Service-Level Management (SLM) is exploding into the application arena to meet new end user availability and response time needs. Although emerging solutions are addressing client/server systems, as well as Web/Internet and Enterprise Resource Planning (ERP) applications, the lack of support for unsexy, in-house applications may well be the deal-breaker for large organizations’ SLM tool and methodology purchases.

Downtime is getting unacceptably expensive as businesses increasingly depend on IT services for mission-critical applications.
This article originally appeared in the September issue of Wiesner Publishing’s Software Magazine and appears on TechRepublic under a special arrangement with the publisher.
In this new environment, organizations must define IT availability in terms of applications, rather than resources, and use language that both IT and business users can understand. Thus, in the past, “IT’s [assurance of] 98 percent network availability [offered small comfort] to a sales guy who couldn’t book orders,” comments Rich L. Ptak, vice president of systems and applications management at Hurwitz Group, Framingham, MA. “It didn’t mean the application was running, or the response time was good enough for the salesman,” he adds.

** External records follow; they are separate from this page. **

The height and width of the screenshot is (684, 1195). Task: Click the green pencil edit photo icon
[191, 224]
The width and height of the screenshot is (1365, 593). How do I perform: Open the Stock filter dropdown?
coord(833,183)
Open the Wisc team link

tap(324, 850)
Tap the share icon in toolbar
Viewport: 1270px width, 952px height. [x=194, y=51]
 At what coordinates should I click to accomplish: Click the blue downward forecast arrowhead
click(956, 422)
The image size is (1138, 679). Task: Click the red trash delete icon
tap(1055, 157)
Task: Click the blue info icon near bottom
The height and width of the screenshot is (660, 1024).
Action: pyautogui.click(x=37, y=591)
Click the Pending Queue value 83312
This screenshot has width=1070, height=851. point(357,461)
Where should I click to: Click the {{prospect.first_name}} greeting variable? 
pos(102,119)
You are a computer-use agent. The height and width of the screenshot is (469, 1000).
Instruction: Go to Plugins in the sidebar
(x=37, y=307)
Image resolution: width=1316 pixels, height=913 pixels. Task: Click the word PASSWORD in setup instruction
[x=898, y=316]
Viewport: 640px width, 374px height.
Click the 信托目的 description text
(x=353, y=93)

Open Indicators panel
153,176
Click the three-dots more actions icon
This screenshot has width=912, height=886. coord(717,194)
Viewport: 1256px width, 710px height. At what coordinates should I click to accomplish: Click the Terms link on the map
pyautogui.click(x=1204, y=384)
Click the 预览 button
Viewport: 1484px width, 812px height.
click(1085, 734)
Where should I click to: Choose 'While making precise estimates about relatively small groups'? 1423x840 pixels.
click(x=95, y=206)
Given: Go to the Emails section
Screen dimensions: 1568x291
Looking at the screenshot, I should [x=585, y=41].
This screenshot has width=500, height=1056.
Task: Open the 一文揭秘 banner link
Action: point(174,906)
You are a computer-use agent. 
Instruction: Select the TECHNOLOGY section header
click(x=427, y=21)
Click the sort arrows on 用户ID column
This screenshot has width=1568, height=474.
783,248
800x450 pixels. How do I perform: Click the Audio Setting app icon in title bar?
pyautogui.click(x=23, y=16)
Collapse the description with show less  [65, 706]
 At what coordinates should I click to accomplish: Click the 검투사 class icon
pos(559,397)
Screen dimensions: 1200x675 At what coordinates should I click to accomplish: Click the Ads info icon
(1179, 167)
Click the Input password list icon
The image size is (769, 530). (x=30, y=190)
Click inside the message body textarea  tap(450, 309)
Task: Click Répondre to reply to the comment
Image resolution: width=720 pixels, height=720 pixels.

Kris Brittain, senior product line manager for SLM strategy at Tivoli, Austin, TX, agrees that SLM [has been] “a lot of air, not traction.” By contrast, today’s business service-level agreements (SLAs) between IT and the line of business define “what [customers] should expect from IT without hiccups.” A subset could be operational, she adds.

SLAs tied to users
Current SLAs are tied to applications in the end-user experience, says Hurwitz’ Ptak. With their focus on the user, rather than the information being collected, SLAs aim at linking the end user’s business process experience with what is happening in the IT organization.

“The SLA is a common bridge between the end user and the IT department, couched in language both understand,” says Martin Haworth, a divisional manager for Hewlett-Packard’s OpenView, Roseville, CA. However, while users care most about response time, he notes that it has historically been ignored in service-level agreements.

That is rapidly changing, as organizations demand end-user response time measurement from their suppliers, for client/server as well as mainframe applications. For example, when New England Financial of Boston relocated its customer service center from a private fiber to a remote connection, call service customers were most concerned about response time and reliability. Therefore, John Corbett, vice president of the company’s network technical services, required a tool that provided response time monitoring at the client/server level.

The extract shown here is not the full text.